Why are women in sport so underrepresented, and when they are represented why are they often not even shown as athletes, as seen in the case of Anna Kournikova?
We need only look at Serena Williams to see why this is the case. Serena Williams has a muscular, athletic body that is continually criticized in the media, and her femininity is repeatedly called into question. Instead of featuring a female athlete’s badass body, as Serena herself puts it, Sports Illustrated styles women to look hyper-feminine and unthreatening in order to neutralize the threat of female athletes encroaching in traditionally masculine territory. By making female athletes appear unthreatening and by not featuring women’s sport as heavily as men’s sports, the media is sending the message that women’s sport is not good or important, and that female athletes are unworthy of attention and recognition.
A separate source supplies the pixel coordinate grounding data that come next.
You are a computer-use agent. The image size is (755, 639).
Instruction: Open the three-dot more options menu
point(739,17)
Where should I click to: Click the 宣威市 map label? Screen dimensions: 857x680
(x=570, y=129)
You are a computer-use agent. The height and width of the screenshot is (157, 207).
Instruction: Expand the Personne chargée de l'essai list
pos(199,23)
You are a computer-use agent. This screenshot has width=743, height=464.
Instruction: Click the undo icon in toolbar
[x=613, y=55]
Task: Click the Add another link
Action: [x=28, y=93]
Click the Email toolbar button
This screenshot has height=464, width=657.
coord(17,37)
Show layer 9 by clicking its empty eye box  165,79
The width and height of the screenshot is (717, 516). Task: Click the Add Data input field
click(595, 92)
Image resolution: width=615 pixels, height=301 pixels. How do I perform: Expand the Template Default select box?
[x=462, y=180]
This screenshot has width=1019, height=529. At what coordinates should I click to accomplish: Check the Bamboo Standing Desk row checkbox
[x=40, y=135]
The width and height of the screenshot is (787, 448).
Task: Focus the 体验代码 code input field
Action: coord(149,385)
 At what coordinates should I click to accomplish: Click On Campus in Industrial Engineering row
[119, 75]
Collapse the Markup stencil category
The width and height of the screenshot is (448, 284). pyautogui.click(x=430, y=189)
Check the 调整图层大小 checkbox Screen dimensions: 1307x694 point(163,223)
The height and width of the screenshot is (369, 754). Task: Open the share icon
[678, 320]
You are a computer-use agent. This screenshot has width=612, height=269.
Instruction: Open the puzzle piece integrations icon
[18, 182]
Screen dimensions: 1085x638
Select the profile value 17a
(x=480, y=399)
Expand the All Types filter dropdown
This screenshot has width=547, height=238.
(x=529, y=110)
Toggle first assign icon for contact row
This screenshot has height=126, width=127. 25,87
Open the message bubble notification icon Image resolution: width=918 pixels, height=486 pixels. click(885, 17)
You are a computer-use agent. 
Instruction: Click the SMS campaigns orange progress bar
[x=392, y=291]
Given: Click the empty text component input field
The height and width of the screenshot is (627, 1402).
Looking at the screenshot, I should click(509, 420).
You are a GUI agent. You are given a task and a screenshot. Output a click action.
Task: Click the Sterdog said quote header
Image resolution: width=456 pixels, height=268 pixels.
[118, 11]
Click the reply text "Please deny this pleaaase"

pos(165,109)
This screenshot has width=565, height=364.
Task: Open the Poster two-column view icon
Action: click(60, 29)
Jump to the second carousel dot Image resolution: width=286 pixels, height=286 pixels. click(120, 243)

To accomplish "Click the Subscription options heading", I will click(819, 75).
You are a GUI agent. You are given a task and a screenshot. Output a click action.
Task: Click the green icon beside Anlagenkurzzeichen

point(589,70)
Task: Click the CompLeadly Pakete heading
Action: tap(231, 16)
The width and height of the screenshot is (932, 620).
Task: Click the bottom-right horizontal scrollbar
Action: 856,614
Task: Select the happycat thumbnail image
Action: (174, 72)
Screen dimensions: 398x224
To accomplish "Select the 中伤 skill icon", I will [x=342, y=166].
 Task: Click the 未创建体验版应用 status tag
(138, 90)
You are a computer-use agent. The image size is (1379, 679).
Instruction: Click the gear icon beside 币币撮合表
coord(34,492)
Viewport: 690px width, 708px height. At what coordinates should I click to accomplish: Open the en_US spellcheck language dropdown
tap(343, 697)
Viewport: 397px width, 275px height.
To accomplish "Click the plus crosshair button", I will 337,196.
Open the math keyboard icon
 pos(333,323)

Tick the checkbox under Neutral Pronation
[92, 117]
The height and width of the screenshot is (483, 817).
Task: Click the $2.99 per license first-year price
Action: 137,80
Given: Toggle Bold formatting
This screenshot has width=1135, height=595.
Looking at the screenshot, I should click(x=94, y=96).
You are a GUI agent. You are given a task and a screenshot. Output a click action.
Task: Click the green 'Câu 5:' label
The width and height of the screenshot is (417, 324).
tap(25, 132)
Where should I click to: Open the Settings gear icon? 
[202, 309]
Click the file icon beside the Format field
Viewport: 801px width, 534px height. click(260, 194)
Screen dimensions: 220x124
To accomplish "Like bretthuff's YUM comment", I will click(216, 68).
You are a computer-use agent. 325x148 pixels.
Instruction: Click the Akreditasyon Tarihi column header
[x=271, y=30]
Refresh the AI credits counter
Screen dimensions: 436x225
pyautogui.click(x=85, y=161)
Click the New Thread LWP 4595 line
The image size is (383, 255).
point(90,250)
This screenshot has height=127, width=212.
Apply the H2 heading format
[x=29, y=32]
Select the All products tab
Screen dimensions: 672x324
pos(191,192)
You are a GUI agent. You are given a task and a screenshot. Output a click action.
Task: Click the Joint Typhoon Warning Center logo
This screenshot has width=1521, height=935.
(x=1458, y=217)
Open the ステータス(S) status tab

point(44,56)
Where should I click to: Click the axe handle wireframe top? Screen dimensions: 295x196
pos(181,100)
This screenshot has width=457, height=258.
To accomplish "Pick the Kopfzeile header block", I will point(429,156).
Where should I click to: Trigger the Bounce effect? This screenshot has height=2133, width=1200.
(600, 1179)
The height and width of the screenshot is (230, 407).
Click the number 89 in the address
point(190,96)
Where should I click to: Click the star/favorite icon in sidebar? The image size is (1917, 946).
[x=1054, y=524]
When I asked my sister how she felt about the boys varsity team using the introduction tape, she said it made her very angry, but that for a while she didn’t even notice it. We grow used to seeing girls and women as the cheerleaders and not the players. It’s normal to see female athletes on the covers of magazines looking nothing like athletes, and more like supermodels. We can sit in a gym where teenage girls are playing basketball, and notice nothing wrong when a loud man’s voice tells them to step aside.
The narrative surrounding women’s sport needs to change. Girls need to see professional female athletes on TV. They need to see badass bodies on the covers of magazines so girls can learn to love their own badass bodies. Young female athletes don’t need to hear the lies that they are not important and not good. Young female athletes need to know that their sport is appreciated, that their effort has value, and that they are the opening act to no one.